Yep, and other than the loose rivet, it is absolutely perfect! I almost shed a tear as I pulled it out of the box!
Would it be possible to get a color copy of the Palmares stuff from your 2001 catalog? 
Shoot me an e-mail at my NIU address...

J


----------



## Fastgaijin (Aug 24, 2005)

*Rivnuts -- David C? Thougts?*

I'm curious to find out how Merlin normally handles this issue. It would be a real pain to strip and ship a frame just for a minor issue such as this. I just bought a new TiWorks TR 6/4, and the rivnuts are not the tightest; this makes me a little nervous. I'm an aviation metalsmith and have the tools / resources to replace them myself, but I can appreciate the difficulty this problem poses.

To answer your question: If you buy / borrow a rivnut puller, you should be able to tighten up your offending rivnut (if it's loose, threading in the puller will be tricky). Here's one type of puller I pulled off the net with a quick google search: http://gallery.bcentral.com/GID4351283P794397-Hand-Tools/HT4-Hand-Rivnut-Rivet-Nut-Puller.aspx

Good Luck,
Jon


----------



## TurboTurtle (Feb 4, 2004)

IGotNuthin' said:


> Hey TF,
> 
> Yep, and other than the loose rivet, it is absolutely perfect! I almost shed a tear as I pulled it out of the box!
> Would it be possible to get a color copy of the Palmares stuff from your 2001 catalog?
> ...


Won't go through at that address. I get a reply from

[email protected]

of

The message that you sent was undeliverable to the following:

C30JRC1 (UNUSED)

Digging through my pile of stuff, I found an extra 2001 catalog. PM your mailing address and I'll mail it to you.

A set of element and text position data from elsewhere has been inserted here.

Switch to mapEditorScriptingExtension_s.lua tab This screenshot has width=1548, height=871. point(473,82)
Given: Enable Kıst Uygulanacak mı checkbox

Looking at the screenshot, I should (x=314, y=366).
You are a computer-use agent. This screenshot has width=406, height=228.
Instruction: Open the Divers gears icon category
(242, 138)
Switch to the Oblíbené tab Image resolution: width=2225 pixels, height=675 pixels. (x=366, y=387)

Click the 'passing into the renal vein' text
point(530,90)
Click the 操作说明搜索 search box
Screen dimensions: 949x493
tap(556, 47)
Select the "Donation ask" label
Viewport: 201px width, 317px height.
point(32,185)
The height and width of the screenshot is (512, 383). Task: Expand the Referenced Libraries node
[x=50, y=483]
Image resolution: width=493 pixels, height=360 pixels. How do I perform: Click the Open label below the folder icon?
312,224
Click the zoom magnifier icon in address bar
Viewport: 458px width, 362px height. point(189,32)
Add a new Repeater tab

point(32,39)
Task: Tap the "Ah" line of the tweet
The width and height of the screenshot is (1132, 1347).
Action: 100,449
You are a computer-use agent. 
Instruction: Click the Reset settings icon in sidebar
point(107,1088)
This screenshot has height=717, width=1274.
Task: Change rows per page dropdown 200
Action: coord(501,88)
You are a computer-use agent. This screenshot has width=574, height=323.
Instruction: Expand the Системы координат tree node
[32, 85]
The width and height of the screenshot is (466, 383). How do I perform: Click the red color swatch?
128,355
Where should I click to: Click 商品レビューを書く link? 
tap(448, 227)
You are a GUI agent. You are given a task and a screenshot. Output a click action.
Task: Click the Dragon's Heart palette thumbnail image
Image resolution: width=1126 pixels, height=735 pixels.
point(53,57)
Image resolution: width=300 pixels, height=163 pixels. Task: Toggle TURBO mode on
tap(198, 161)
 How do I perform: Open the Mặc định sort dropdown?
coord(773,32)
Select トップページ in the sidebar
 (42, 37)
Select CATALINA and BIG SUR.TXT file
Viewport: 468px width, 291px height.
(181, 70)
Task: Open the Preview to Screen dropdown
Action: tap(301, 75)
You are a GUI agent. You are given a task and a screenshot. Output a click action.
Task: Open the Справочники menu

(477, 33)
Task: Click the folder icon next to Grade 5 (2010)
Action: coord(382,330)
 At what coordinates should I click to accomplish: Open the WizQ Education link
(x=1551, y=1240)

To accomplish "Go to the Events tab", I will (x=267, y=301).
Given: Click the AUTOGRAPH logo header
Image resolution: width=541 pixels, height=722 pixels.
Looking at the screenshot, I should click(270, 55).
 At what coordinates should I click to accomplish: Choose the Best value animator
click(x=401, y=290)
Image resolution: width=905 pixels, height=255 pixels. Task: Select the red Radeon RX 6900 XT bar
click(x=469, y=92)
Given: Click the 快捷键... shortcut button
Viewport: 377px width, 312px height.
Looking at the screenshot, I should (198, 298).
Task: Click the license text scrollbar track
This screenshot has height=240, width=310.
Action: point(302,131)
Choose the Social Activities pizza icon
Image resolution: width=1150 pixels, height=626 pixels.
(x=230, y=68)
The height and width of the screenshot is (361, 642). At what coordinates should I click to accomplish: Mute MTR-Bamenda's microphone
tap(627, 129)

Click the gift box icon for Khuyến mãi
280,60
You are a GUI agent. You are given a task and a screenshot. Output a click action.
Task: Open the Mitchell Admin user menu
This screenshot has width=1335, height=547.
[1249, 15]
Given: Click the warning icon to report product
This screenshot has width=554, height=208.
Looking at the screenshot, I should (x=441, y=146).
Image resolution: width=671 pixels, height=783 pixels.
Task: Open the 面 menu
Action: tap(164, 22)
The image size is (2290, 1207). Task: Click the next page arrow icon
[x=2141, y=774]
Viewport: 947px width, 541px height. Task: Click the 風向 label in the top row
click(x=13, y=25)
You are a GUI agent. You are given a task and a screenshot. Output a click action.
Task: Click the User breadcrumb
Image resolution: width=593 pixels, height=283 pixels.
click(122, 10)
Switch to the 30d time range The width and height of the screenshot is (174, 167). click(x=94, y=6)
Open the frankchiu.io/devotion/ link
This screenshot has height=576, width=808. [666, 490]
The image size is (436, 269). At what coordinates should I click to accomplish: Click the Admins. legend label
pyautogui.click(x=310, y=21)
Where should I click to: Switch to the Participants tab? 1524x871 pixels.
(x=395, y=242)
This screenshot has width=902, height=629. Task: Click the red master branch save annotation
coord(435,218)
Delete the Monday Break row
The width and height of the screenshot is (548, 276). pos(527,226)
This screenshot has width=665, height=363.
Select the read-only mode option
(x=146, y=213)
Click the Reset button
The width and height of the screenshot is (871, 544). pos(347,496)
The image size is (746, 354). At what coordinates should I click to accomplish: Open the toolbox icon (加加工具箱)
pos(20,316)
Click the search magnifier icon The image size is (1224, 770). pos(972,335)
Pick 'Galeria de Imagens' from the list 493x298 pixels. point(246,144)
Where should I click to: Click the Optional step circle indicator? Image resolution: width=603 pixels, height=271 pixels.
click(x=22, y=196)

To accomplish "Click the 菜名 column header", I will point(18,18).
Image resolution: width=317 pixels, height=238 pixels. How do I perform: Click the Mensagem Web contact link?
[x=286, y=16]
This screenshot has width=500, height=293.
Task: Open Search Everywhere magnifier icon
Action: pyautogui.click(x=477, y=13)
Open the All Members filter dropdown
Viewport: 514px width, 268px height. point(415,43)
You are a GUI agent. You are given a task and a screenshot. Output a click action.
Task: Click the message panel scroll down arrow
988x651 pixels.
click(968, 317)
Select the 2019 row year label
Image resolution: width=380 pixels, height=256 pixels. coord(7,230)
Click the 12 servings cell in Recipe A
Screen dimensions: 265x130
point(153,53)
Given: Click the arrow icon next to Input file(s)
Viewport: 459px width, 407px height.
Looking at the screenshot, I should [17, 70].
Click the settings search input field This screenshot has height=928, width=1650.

For the cage mount, call one of the 'old time' shops (like RRB) that use to make frames. They can fix anything.

TF


----------



## IGotNuthin' (Feb 20, 2004)

Thanks!
Will do..

J


----------



## IGotNuthin' (Feb 20, 2004)

Or, try [email protected]

J


----------



## Juanmoretime (Nov 24, 2001)

Fastgaijin said:


> I'm curious to find out how Merlin normally handles this issue. It would be a real pain to strip and ship a frame just for a minor issue such as this. I just bought a new TiWorks TR 6/4, and the rivnuts are not the tightest; this makes me a little nervous. I'm an aviation metalsmith and have the tools / resources to replace them myself, but I can appreciate the difficulty this problem poses.
> 
> To answer your question: If you buy / borrow a rivnut puller, you should be able to tighten up your offending rivnut (if it's loose, threading in the puller will be tricky). Here's one type of puller I pulled off the net with a quick google search: http://gallery.bcentral.com/GID4351283P794397-Hand-Tools/HT4-Hand-Rivnut-Rivet-Nut-Puller.aspx
> 
> ...


Knowing Litespeed I'm sure they would have you take it to one of their authorized dealers, if you are the original owner. Any competent shop or frame builder can fix it.


----------



## Ramjm_2000 (Jan 29, 2005)

Any Litespeed shop worth their salt will have the tool to fix the rivnut. While I don't really like them, they are fairly easy to fix/replace.


----------